Experts Say It's Further Proof Of The Regulator Stepping Up Its Activity
The ICO has issued a notice of its intention to fine hotel group, Marriott International, £99.2m for infringements of the General Data Protection Regulation (GDPR).
The news follows the announcement earlier in the week that the ICO intends to also fine British Airways £183m for a data breach.
In the case of Marriott, the infringement relates to a cyber incident which was notified to the ICO by Marriott in November 2018.
A variety of personal data contained around 339 million guest records globally were exposed by the incident, of which around 30 million related to residents of 31 countries in the European Economic Area (EEA).
Information Commissioner Elizabeth Denham said: “The GDPR makes it clear that organisations must be accountable for the personal data they hold. This can include carrying out proper due diligence when making a corporate acquisition, and putting in place proper accountability measures to assess not only what personal data has been acquired, but also how it is protected.
“Personal data has a real value so organisations have a legal duty to ensure its security, just like they would do with any other asset. If that doesn’t happen, we will not hesitate to take strong action when necessary to protect the rights of the public.”

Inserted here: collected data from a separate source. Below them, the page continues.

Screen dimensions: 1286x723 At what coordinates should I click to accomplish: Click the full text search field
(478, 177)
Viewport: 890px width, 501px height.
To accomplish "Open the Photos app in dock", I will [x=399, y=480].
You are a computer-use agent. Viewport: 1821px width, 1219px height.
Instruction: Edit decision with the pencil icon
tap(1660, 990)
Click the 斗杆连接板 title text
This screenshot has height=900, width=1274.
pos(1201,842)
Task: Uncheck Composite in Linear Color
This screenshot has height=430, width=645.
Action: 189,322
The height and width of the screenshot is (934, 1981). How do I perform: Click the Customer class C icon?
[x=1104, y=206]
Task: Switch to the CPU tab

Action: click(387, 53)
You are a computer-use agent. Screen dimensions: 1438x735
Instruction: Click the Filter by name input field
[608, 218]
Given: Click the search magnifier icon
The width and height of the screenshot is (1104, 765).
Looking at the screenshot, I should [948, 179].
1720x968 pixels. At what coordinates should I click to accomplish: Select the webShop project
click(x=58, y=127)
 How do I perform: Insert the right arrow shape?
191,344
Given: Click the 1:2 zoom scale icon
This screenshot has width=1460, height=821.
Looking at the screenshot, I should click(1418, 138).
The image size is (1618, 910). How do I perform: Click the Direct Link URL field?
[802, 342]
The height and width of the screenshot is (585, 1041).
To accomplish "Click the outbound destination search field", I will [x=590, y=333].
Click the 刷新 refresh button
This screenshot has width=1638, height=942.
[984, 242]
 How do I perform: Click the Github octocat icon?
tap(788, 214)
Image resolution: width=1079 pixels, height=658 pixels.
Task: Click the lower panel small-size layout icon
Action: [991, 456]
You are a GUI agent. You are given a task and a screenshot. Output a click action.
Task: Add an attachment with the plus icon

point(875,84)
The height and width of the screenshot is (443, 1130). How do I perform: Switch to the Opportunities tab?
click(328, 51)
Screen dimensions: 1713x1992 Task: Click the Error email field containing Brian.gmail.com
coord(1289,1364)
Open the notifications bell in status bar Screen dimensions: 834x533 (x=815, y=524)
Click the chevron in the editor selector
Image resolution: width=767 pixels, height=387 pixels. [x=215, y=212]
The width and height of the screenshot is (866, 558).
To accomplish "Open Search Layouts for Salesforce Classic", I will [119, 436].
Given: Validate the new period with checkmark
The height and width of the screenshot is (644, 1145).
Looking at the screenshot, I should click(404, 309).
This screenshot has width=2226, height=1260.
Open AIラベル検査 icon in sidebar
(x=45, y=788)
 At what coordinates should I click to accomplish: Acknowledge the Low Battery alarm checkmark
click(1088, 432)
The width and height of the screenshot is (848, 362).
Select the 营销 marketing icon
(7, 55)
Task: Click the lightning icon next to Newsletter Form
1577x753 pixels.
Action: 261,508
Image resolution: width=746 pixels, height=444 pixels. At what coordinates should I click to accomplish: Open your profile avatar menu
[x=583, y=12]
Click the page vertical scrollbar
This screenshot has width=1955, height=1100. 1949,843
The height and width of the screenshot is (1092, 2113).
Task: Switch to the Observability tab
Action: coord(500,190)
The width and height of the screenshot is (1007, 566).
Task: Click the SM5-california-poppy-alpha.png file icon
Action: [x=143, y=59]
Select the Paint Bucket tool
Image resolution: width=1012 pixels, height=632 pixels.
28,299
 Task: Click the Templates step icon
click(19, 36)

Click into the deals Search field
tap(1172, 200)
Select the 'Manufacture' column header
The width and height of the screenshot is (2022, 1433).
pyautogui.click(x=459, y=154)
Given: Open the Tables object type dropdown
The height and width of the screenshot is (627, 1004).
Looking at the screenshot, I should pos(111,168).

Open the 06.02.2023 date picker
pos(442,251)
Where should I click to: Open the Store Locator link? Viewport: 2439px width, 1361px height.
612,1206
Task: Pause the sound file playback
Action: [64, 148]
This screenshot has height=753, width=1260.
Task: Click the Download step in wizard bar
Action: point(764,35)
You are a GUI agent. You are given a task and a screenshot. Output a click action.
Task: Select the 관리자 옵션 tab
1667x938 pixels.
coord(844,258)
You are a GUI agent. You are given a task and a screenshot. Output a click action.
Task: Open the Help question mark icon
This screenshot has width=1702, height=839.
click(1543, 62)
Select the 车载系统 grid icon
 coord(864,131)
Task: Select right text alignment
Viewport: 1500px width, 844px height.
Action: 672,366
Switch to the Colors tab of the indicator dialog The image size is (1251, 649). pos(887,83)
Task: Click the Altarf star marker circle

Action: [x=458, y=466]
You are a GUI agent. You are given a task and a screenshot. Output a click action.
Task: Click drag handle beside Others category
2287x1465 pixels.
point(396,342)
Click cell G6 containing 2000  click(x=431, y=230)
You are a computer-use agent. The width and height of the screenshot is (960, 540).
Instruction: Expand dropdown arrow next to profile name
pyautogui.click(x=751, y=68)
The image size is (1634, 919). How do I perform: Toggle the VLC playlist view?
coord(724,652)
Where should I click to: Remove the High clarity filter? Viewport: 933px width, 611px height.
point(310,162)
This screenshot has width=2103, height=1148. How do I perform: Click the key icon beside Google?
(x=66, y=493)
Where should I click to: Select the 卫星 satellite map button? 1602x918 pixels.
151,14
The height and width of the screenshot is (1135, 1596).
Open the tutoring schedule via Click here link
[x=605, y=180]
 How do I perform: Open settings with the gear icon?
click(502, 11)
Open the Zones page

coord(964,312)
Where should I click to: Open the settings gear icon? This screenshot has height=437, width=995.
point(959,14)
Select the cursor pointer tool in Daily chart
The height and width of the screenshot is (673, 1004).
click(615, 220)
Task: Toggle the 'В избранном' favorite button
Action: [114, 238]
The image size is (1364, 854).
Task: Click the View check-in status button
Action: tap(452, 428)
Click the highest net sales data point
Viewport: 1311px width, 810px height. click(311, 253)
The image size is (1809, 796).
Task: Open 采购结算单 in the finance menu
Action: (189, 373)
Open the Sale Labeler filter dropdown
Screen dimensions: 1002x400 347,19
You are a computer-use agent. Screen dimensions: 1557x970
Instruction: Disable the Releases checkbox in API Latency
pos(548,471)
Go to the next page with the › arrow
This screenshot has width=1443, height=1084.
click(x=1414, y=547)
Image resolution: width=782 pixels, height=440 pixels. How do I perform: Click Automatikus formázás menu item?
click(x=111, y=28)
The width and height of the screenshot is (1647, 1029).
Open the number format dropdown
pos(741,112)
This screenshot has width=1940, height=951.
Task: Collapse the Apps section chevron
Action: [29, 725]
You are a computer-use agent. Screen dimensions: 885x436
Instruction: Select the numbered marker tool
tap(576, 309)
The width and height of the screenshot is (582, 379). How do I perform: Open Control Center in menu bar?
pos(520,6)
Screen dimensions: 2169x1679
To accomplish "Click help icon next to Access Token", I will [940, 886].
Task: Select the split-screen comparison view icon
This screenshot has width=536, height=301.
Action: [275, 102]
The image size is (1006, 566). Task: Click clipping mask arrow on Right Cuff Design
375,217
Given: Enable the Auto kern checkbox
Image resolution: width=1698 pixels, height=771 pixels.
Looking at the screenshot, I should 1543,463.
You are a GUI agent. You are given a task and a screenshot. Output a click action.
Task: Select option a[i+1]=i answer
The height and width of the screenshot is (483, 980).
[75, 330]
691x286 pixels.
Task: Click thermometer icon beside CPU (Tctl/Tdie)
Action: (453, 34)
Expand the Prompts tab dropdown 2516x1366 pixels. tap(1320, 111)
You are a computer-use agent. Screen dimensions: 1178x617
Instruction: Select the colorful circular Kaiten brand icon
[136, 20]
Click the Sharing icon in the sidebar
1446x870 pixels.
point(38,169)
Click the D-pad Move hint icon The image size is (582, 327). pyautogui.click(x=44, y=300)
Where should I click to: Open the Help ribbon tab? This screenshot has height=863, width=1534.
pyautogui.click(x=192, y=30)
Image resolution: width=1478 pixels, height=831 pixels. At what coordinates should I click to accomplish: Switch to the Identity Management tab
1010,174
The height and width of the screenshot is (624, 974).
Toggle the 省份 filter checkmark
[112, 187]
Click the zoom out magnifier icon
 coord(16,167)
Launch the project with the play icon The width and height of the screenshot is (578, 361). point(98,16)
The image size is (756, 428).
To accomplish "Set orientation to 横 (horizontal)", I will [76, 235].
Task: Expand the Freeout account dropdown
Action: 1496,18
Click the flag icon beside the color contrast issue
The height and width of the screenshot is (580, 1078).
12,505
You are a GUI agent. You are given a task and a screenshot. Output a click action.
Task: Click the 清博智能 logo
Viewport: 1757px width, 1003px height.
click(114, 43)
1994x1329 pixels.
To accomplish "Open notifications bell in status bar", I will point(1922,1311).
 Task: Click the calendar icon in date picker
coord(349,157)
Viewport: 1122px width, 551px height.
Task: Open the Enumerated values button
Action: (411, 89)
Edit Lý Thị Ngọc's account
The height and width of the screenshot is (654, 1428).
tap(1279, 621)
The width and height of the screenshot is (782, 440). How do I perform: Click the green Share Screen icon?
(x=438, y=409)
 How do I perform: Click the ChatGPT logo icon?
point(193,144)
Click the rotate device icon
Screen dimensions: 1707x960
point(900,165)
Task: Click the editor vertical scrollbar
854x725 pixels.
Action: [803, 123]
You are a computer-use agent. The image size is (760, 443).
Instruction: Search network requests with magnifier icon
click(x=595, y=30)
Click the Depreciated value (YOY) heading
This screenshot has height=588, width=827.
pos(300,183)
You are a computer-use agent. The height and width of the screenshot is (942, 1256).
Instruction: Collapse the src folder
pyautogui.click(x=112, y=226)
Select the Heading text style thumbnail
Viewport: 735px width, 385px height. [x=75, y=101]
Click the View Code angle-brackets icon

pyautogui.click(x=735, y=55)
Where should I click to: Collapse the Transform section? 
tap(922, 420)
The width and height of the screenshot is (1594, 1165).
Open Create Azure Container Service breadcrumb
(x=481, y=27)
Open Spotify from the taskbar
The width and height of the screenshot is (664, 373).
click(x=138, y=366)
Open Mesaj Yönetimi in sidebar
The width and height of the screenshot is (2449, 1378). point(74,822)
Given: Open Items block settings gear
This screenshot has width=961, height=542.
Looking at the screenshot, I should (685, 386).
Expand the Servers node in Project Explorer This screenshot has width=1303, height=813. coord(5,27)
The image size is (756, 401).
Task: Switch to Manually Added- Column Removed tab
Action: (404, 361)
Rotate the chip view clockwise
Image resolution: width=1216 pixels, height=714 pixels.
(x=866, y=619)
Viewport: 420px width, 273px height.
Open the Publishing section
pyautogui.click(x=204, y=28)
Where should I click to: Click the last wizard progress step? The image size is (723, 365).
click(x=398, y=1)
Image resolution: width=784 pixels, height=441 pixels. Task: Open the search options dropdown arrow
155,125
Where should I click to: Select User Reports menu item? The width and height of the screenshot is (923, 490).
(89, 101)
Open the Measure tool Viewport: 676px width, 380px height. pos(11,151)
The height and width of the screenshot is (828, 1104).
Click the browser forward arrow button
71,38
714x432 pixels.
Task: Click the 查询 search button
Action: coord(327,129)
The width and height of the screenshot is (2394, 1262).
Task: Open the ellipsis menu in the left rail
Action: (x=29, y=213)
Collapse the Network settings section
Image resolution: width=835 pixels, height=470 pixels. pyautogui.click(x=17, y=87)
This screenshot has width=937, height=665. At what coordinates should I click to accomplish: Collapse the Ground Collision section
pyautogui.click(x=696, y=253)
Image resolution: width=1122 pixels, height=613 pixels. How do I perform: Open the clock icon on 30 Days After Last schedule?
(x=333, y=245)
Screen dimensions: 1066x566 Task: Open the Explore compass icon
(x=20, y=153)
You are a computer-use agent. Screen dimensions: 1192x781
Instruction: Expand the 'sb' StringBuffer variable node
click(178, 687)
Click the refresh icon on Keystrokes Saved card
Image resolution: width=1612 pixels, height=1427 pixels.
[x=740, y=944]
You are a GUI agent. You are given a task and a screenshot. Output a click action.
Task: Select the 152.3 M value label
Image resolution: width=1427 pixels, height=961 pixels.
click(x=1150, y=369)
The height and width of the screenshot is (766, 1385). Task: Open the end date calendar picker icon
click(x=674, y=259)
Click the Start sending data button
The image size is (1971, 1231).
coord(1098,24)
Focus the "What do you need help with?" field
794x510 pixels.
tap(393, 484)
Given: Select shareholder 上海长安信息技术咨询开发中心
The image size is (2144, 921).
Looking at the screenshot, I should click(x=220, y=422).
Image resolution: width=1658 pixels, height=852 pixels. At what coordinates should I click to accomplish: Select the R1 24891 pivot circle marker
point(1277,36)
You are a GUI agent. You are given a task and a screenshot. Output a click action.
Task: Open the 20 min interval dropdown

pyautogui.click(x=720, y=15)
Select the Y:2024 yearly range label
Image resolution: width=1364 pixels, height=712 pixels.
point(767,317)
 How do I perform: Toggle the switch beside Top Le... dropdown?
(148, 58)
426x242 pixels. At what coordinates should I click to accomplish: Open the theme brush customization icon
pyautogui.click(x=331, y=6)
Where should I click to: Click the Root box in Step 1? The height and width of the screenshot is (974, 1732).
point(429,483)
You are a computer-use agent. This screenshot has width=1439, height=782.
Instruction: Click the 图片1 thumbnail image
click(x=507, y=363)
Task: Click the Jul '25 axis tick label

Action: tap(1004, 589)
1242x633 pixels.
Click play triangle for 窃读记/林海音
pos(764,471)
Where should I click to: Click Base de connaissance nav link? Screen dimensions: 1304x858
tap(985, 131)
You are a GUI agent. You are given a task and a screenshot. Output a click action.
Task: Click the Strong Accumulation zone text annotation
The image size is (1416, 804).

Prior to the General Data Protection Regulation coming in to force the maximum fine that could be levied in the UK was £500,000. The maximum fine that can now be imposed against an organisation is up to 4% of global annual turnover.
Lauren Burrows, an associate in the data protection team at Irwin Mitchell, said: "This latest development demonstrates that the Regulator is doing what it said it would and is now stepping up its activity and willing to hand out some significant punishments for data breaches under GDPR. The warnings have been clear and organisations must take action to ensure they are not the latest to be hit by these new and much higher fines.”
Marriott has co-operated with the ICO investigation and has made improvements to its security arrangements since these events came to light.
The company will now have an opportunity to make representations to the ICO as to the proposed findings and sanction.